(Record extracts)

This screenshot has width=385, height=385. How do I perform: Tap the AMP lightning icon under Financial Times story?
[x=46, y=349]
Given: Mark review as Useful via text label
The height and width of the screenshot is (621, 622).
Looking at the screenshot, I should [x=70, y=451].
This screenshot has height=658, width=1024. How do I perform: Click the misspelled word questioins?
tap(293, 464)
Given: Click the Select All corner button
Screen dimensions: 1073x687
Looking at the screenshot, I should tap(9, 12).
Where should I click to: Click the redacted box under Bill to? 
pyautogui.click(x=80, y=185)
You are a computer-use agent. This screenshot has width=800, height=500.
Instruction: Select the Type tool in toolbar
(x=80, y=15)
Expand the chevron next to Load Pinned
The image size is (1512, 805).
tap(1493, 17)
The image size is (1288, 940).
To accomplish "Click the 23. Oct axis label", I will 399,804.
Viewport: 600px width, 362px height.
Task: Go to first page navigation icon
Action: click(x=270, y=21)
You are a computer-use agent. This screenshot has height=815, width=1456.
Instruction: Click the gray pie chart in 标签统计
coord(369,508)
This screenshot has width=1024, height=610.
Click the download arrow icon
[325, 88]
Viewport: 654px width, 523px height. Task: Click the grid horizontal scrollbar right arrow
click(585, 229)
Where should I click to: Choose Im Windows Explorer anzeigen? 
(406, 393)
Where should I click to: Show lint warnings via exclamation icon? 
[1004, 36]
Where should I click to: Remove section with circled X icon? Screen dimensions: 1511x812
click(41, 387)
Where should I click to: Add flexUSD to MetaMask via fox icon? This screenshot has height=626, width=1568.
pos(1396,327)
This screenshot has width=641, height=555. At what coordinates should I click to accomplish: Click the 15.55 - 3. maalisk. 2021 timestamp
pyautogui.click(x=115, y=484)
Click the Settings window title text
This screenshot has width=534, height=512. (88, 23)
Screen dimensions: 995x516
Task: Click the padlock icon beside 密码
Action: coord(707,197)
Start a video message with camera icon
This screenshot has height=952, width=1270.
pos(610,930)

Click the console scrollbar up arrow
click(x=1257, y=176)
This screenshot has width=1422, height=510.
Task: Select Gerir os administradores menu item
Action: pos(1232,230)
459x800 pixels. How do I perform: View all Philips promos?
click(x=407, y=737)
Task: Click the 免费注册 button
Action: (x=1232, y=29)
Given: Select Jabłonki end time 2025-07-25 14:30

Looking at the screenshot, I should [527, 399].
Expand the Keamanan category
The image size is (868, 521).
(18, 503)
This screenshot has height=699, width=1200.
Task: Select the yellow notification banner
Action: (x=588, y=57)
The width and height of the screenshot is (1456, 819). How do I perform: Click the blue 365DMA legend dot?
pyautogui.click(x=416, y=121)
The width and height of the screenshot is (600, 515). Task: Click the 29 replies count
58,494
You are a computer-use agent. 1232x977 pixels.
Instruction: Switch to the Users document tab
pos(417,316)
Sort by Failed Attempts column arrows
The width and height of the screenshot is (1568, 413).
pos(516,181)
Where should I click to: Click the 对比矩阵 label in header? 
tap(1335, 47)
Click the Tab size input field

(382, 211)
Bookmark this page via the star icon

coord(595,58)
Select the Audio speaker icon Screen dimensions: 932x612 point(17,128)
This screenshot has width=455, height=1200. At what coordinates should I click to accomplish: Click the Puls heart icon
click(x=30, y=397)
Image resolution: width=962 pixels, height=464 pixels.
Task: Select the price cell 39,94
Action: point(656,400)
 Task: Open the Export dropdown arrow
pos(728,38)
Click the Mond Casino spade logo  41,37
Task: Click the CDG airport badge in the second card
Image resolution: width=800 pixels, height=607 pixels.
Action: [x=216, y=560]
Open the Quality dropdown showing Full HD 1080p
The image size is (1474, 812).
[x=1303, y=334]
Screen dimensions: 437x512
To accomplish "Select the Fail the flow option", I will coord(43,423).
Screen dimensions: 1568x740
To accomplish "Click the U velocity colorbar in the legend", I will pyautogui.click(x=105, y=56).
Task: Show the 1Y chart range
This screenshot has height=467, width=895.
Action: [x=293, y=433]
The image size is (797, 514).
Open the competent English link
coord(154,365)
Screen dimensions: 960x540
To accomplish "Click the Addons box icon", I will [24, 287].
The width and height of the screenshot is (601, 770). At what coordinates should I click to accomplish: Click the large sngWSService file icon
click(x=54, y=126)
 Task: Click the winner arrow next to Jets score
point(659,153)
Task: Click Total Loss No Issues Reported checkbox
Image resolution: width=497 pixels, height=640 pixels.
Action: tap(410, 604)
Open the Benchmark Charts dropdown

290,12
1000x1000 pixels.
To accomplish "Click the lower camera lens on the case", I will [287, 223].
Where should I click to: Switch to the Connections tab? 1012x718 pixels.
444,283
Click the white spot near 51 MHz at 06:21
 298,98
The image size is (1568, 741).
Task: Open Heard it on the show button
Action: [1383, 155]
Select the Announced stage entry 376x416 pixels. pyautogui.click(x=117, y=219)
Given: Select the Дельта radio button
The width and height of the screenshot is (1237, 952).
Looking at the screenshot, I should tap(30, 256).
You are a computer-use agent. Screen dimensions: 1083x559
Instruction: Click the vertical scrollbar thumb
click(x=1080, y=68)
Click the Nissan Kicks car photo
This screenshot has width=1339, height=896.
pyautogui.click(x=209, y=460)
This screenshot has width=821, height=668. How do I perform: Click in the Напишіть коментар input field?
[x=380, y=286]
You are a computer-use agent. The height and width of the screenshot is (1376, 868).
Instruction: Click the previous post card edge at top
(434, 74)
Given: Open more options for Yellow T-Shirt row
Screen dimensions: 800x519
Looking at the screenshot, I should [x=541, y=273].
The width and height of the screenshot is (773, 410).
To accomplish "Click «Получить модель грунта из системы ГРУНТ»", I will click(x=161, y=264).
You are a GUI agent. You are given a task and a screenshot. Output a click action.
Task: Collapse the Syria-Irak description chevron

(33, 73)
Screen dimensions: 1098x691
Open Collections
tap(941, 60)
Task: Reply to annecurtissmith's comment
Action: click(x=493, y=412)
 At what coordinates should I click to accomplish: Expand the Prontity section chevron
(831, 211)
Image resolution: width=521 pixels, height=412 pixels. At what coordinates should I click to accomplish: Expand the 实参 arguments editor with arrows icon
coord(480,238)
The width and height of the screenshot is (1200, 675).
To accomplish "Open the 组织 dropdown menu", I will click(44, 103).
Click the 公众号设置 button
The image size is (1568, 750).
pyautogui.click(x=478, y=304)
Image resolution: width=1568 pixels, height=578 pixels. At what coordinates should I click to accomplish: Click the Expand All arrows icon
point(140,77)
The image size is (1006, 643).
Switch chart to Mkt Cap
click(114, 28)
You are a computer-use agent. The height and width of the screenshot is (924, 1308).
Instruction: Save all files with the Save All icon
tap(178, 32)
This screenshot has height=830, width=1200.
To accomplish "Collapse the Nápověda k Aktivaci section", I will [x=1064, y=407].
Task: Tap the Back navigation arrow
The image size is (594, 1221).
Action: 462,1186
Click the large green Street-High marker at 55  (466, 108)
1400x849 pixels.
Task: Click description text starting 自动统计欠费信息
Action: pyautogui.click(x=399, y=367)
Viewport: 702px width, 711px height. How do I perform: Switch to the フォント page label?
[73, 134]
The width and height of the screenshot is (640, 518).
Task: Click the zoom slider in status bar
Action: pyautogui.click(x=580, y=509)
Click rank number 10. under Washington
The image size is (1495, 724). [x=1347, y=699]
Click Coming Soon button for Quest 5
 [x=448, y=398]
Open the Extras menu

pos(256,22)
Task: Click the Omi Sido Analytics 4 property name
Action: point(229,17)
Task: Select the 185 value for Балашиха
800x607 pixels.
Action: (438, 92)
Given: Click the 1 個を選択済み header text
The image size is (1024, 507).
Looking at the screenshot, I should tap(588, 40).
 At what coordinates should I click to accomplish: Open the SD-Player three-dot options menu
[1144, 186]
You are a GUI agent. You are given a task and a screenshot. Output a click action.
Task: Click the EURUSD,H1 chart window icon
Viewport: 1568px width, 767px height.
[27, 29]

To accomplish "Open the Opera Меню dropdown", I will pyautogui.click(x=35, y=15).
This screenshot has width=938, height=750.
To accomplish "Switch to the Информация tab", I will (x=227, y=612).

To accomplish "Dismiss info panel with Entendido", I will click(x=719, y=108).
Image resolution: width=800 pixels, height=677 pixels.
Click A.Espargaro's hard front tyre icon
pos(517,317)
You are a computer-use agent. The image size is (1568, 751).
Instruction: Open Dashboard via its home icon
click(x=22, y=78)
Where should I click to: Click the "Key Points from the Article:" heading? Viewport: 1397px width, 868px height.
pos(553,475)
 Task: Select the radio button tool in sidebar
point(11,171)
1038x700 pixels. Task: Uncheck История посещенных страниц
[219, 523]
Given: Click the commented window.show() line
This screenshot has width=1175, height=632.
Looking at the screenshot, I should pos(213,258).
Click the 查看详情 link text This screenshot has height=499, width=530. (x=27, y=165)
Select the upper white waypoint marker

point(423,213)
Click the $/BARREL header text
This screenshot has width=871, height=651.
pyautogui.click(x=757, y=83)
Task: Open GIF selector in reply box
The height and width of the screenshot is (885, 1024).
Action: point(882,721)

(End Record extracts)

▶ **What is expected**: What you give back should be exactly the lines of the data above from the line with "Task: Click the CDG" through the line with "Screen dimensions: 960x540", both of those included, and nothing more.

▶ **Task response**:
Task: Click the CDG airport badge in the second card
Image resolution: width=800 pixels, height=607 pixels.
Action: [x=216, y=560]
Open the Quality dropdown showing Full HD 1080p
The image size is (1474, 812).
[x=1303, y=334]
Screen dimensions: 437x512
To accomplish "Select the Fail the flow option", I will coord(43,423).
Screen dimensions: 1568x740
To accomplish "Click the U velocity colorbar in the legend", I will pyautogui.click(x=105, y=56).
Task: Show the 1Y chart range
This screenshot has height=467, width=895.
Action: [x=293, y=433]
The image size is (797, 514).
Open the competent English link
coord(154,365)
Screen dimensions: 960x540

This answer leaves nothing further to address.